Step 3: Create a destination table
Simple enough:
CREATE TABLE ORDER_FACTS (
ORDER_KEY TEXT,
ORDER_AGE_IN_DAYS INTEGER
);
Step 4: Create a procedure to transform and save all new records
This is where things get fun. We're going to leverage Snowflake's MERGE statement, which lets us run a query and compare every returned row to the target table and decide if the row needs an update or an insert:
CREATE OR REPLACE PROCEDURE load_orders()
RETURNS INT
LANGUAGE SQL
AS $$
begin
BEGIN TRANSACTION;
MERGE INTO ORDER_FACTS dst USING (
SELECT order_key,
MAX(order_age_in_days) AS order_age_in_days
FROM
(SELECT object_construct(*) as_object FROM orders_stream) orders,
LATERAL transform_orders(orders.as_object) output
GROUP BY 1
) src
ON src.order_key = dst.order_key
WHEN MATCHED THEN
UPDATE SET
order_age_in_days = src.order_age_in_days
WHEN NOT MATCHED THEN
INSERT (order_key, order_age_in_days)
VALUES (src.order_key, src.order_age_in_days);
COMMIT;
return 1;
end
$$
;
One key point here is that even though we're positive each row in src
will contain just one row per order, we're still using GROUP BY to ensure there's only one row being selected to merge. Otherwise, we could potentially have multiple rows running through the MERGE logic, causing non-deterministic behavior.
Also, note that we wrap the operation in an explicit transaction. I don't know if the caller is necessarily going to have AUTOCOMMIT enabled when it gets called, and there's no reason to risk it.

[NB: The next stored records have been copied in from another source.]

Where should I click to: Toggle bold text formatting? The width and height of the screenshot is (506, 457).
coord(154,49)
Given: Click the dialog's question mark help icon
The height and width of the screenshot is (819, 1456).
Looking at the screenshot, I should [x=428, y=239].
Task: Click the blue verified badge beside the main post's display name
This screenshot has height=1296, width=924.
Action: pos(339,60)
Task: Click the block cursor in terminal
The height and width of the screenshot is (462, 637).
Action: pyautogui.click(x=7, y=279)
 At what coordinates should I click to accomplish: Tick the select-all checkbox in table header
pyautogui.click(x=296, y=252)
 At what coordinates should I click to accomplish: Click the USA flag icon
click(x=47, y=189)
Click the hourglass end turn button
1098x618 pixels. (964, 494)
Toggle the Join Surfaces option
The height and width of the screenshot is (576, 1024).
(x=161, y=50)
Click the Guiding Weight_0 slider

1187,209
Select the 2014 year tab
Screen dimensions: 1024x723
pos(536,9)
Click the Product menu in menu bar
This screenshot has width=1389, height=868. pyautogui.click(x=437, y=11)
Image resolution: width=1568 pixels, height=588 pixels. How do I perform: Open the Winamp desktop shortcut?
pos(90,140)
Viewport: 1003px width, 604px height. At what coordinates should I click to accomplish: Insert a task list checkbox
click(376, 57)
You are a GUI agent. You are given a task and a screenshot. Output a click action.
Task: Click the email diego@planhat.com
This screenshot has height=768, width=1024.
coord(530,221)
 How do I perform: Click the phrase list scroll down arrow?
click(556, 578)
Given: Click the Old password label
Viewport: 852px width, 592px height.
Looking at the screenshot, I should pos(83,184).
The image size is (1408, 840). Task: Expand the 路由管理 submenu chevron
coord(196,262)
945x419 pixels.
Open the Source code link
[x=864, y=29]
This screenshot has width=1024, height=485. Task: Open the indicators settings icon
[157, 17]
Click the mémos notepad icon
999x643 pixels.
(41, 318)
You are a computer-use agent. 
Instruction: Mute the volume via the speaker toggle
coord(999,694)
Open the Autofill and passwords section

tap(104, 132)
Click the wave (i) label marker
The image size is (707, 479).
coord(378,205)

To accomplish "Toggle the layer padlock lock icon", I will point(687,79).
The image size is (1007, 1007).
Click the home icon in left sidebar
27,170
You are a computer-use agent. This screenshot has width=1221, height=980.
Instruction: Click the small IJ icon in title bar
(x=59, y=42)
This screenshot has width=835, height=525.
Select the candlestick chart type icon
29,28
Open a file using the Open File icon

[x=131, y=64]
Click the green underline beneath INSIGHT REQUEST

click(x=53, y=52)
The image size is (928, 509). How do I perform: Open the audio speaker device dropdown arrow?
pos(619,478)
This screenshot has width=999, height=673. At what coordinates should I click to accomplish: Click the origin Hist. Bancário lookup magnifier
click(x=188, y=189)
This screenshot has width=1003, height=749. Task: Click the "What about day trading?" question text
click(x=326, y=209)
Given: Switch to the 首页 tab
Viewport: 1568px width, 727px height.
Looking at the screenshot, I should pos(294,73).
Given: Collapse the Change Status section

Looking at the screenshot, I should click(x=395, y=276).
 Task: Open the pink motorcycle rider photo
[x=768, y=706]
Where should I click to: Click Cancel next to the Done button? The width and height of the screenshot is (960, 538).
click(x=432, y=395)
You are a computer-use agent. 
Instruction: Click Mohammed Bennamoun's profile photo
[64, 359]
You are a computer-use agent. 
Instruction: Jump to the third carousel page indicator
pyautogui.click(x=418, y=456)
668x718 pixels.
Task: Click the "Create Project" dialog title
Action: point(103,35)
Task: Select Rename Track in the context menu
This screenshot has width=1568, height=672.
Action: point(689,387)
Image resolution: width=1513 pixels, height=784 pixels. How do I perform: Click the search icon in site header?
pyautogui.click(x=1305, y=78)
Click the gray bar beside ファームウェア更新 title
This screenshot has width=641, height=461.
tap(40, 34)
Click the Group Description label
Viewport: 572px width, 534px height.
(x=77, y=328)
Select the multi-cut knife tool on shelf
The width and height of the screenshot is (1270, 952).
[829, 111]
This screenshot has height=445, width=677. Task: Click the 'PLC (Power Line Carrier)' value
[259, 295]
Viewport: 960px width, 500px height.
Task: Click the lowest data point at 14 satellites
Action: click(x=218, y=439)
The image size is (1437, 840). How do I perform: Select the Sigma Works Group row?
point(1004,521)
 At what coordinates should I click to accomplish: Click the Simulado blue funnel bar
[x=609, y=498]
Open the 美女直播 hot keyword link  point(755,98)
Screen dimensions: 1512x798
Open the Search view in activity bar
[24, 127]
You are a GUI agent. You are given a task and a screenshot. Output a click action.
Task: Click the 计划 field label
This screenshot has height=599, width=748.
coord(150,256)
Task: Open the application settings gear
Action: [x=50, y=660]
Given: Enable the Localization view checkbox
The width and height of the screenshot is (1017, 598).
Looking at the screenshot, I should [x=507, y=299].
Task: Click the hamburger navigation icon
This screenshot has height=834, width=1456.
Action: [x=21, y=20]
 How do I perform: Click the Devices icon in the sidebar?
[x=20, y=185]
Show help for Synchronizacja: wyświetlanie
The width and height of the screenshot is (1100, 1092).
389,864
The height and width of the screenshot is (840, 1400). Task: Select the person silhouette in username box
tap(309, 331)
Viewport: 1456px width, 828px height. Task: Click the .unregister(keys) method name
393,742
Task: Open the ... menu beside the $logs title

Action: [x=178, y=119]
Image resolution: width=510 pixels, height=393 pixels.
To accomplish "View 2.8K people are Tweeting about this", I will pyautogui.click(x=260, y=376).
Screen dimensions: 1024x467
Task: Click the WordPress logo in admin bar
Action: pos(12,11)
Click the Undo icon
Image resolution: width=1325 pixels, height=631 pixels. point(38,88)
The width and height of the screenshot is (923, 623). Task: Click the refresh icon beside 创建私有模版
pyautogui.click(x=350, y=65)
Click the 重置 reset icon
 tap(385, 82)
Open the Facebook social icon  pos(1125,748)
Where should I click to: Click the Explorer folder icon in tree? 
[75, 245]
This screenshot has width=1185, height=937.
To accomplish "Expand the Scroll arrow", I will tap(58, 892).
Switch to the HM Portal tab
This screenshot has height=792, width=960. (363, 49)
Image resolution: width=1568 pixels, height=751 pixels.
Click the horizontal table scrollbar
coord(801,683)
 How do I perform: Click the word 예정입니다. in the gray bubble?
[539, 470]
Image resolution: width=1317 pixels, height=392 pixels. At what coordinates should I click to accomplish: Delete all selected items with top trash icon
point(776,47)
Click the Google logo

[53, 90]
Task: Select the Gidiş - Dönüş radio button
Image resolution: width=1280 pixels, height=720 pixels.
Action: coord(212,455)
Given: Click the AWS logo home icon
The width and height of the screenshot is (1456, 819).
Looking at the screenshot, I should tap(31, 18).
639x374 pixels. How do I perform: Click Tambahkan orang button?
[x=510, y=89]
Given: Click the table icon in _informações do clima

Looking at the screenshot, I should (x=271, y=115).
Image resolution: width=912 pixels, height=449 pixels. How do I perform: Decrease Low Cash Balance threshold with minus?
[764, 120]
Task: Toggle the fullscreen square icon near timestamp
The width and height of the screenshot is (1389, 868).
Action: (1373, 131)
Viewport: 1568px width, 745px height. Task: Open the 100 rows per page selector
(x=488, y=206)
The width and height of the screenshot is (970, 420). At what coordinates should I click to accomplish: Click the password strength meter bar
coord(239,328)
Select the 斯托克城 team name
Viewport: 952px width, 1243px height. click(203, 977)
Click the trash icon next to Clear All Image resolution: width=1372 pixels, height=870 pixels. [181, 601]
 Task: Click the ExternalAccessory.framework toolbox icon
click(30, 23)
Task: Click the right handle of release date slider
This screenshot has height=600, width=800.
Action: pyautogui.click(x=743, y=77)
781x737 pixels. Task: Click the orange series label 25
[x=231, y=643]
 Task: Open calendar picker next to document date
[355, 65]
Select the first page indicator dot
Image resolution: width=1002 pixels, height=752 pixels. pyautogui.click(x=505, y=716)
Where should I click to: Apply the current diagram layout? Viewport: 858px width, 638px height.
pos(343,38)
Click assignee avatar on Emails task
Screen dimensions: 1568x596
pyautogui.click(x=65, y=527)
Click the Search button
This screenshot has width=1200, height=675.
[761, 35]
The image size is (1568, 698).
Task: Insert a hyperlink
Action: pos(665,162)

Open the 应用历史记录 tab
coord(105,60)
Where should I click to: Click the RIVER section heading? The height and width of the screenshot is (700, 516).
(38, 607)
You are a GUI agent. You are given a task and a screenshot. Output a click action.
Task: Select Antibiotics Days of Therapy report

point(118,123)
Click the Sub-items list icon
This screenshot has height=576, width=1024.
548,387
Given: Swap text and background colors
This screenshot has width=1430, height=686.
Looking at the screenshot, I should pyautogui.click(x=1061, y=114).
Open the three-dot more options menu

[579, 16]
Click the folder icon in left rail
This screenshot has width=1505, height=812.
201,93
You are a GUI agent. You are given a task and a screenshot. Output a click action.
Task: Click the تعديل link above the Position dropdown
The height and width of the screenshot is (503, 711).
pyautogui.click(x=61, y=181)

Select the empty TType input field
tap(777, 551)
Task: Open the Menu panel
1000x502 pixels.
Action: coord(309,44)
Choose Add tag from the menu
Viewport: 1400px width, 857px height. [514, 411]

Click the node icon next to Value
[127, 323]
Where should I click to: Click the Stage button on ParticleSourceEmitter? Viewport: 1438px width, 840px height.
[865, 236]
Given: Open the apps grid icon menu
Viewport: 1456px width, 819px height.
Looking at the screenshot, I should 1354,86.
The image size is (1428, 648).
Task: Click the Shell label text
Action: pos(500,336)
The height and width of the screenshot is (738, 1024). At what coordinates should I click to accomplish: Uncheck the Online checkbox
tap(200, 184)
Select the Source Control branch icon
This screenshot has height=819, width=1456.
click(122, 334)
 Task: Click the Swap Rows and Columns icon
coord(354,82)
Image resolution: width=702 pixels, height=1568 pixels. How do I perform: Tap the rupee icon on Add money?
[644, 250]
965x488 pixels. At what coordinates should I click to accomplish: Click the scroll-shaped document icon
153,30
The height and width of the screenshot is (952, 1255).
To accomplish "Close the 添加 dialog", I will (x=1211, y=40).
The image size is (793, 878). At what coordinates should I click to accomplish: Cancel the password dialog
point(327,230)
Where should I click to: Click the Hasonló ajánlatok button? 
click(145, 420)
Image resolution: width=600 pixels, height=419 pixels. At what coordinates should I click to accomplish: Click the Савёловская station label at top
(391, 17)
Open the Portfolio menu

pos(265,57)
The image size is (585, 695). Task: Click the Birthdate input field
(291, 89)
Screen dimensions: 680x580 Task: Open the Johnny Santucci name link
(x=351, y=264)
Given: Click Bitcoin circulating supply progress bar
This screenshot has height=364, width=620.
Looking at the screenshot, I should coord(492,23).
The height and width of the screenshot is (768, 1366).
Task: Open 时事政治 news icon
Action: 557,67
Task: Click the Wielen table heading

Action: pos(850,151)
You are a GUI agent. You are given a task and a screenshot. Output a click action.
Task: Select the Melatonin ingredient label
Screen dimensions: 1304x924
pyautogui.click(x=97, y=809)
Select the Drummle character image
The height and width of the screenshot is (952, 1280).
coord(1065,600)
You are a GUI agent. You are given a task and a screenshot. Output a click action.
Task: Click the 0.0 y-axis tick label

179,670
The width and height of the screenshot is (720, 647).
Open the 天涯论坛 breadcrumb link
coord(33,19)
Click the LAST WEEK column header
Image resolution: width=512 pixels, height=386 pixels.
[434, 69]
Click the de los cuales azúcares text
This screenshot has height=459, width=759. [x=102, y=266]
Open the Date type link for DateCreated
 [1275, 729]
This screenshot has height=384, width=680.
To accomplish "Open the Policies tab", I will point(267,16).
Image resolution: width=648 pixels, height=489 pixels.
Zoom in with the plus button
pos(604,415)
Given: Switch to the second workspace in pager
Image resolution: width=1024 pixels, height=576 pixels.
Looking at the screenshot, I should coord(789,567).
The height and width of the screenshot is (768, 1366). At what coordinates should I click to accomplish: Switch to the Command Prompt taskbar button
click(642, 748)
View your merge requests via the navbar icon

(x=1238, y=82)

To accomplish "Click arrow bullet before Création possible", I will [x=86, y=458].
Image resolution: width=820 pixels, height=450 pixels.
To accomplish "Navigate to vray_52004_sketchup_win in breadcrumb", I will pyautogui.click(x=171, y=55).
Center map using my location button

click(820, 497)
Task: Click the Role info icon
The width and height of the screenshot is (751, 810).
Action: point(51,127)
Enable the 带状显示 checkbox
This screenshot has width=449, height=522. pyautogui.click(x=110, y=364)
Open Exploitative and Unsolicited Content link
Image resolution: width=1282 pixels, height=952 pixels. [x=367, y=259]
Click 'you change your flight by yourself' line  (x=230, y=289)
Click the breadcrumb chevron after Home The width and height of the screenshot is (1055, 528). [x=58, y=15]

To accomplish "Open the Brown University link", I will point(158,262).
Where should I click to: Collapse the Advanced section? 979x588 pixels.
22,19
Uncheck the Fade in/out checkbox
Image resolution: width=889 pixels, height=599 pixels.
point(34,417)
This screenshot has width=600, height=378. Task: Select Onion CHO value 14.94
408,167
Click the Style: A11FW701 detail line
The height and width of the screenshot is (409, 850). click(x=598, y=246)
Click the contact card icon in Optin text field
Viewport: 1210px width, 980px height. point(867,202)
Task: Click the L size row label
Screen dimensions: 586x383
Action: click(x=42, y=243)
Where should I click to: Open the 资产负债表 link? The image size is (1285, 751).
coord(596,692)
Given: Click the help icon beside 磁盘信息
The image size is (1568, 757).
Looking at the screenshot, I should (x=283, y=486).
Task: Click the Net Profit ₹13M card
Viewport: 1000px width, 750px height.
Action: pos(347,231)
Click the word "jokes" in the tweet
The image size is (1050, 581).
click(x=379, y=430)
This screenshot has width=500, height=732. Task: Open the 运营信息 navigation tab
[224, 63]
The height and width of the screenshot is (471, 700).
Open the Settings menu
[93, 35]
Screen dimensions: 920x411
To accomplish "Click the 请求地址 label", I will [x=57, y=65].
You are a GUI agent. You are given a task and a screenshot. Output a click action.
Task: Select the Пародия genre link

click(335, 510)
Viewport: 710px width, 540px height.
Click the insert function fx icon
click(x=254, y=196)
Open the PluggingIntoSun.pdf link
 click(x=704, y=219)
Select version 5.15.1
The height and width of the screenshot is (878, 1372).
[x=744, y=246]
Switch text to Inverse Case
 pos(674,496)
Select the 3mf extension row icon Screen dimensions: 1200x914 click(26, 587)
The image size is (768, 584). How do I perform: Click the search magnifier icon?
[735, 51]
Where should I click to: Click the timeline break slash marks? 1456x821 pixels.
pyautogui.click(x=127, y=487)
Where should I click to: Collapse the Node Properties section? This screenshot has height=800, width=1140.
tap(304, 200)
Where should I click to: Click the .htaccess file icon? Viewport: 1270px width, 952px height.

Insert some sample data and test out your procedure:
INSERT INTO ORDERS
(SELECT * FROM SNOWFLAKE_SAMPLE_DATA.TPCH_SF1.ORDERS LIMIT 100);
CALL load_orders();
SELECT * FROM ORDER_FACTS;
Step 5: Schedule the task
We probably don't want to log into Snowflake and execute the task all day long, so we'll leverage a Task to automatically run it. Suppose you want to refresh all new orders every hour:
CREATE OR REPLACE TASK orders_load_task
WAREHOUSE = 'YOUR_WAREHOUSE_NAME'
SCHEDULE = 'USING CRON 0 * * * * America/Chicago'
AS
CALL load_orders();
ALTER TASK orders_load_task RESUME;
When picking the right frequency, keep in mind that bringing up the warehouse comes with costs that might make it beneficial to run this less often. Keep your downstream users' needs in mind, but also keep an eye on the cost.
Conclusion
That finishes our transform! I really like that we were able to do this entirely in Snowflake -- no Airflow required. Snowflake's task system isn't fully fleshed out, though, so at Enova we still supplement this process with conventional DAGs using SnowflakeOperators. I might write about that in a future post.
One thing you might be wondering about is what happens when your transform fails. Maybe data changed, or values are unexpectedly NULL, or some other edge case produces an exception in your UDF. If you aren't handling it, the MERGE statement will fail and cause the task itself to fail, stalling your pipeline. The good news in that case is that no data is lost, assuming you fix the bug and recover before your stream reaches its maximum retention period (perhaps 7 days, perhaps 30; check your Snowflake account details).
If you can't tolerate any downtime of that nature, you could look into employing a dead-letter queue pattern and, after rescuing the error, move failed rows to a separate table for later processing.